Financial advisers are planning to increase their clients’ exposure to domestic equities, emerging market equities and global developed market equities, a survey of 805 investment professionals by Harris Interactive on behalf of Aberdeen Asset Management found.
Forty-six percent of advisers plan to increase the allocation of clients’ assets to U.S. equities, 38% plan to increase the allocation to emerging markets equities, and 34% to global developed equities.
Advisers also overwhelming prefer mutual funds to exchange-traded funds as the investment vehicle of choice, with 60% saying mutual funds are their preferred vehicle for investment, compared with 24% of advisers preferring ETFs.
“These results are in keeping with investors’ renewed confidence in the U.S. equity market,” said Paul Atkinson, head of North American equities at Aberdeen. “U.S. companies have weathered the past year well and have been producing solid earnings growth backed by an improving labor market and a strengthening economy.”

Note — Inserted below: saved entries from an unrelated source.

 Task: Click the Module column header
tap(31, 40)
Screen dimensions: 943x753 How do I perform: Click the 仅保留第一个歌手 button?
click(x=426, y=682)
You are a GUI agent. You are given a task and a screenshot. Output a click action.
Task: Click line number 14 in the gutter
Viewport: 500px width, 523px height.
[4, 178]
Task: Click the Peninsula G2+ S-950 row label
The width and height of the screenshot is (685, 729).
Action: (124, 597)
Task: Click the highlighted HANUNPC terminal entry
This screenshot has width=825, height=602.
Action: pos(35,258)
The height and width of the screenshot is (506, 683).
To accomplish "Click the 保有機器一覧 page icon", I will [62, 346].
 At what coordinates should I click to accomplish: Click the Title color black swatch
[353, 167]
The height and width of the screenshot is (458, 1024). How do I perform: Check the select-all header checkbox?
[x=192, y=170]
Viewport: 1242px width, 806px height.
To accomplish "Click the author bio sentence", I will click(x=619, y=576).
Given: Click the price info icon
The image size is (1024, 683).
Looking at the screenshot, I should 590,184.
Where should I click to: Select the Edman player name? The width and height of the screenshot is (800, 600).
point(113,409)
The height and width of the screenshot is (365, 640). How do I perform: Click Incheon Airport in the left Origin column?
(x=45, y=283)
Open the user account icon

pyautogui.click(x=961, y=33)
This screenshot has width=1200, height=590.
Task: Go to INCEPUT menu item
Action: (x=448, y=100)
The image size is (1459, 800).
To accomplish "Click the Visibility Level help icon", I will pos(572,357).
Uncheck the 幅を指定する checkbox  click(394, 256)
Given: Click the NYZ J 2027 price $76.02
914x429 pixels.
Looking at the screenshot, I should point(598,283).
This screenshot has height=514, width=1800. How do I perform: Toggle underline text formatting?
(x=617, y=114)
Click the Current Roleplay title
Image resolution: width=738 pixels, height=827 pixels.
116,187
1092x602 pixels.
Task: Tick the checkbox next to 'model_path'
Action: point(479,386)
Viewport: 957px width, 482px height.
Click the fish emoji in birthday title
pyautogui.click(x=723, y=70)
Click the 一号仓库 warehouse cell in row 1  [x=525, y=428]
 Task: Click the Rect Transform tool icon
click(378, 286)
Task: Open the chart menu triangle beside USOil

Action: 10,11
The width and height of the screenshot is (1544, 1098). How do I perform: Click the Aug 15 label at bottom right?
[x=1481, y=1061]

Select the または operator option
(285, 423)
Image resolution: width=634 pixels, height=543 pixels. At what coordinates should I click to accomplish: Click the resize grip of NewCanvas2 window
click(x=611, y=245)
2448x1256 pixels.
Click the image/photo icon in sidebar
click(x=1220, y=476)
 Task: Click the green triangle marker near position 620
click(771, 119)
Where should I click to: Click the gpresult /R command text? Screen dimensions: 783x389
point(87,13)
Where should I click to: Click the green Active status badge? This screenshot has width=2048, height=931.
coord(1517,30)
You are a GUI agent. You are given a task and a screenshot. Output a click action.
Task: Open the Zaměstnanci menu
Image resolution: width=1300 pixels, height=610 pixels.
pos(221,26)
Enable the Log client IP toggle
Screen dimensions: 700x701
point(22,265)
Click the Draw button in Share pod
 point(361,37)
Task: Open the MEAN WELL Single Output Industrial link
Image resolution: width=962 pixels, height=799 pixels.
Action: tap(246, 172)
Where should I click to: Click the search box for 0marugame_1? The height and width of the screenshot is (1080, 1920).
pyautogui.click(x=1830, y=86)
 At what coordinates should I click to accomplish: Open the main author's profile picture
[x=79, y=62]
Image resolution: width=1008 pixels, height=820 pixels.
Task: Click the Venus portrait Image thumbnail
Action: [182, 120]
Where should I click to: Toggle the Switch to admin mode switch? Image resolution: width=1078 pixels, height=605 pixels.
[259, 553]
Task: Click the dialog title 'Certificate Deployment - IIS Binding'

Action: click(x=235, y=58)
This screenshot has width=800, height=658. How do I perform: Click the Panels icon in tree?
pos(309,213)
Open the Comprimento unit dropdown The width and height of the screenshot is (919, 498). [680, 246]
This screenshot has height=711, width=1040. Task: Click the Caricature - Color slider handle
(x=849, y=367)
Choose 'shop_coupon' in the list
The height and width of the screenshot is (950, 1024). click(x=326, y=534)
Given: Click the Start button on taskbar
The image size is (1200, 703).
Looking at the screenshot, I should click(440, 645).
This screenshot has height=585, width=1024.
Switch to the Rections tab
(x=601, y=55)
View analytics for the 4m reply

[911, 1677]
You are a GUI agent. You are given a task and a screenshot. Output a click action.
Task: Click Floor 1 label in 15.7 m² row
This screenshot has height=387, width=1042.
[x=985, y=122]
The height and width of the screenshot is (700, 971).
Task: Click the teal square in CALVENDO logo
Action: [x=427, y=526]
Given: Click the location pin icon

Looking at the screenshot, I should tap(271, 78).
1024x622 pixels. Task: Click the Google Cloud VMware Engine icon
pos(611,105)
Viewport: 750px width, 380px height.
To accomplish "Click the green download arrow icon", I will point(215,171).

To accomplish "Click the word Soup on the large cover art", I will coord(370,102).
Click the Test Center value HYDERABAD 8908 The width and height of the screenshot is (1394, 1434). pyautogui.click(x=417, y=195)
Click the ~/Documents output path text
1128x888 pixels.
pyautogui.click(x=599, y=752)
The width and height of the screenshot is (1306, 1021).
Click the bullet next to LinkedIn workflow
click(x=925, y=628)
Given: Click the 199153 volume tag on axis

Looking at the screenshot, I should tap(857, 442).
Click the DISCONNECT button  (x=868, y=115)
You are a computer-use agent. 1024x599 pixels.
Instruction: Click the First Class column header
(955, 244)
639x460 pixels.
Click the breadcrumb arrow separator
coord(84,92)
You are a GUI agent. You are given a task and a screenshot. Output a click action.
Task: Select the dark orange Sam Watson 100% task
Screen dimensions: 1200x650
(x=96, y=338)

Gary Marshall, Aberdeen’s chief executive officer, added, “We believe that the survey reveals two forces at play. One shows investors’ increased risk appetite for equities in general, which is consistent with the findings of other studies. The other is the widening of investor appetite from a previous strong ‘home country’ bias to a more diversified international portfolio. We see advisers seeking to diversify client assets to access the growth potential of developing economies.”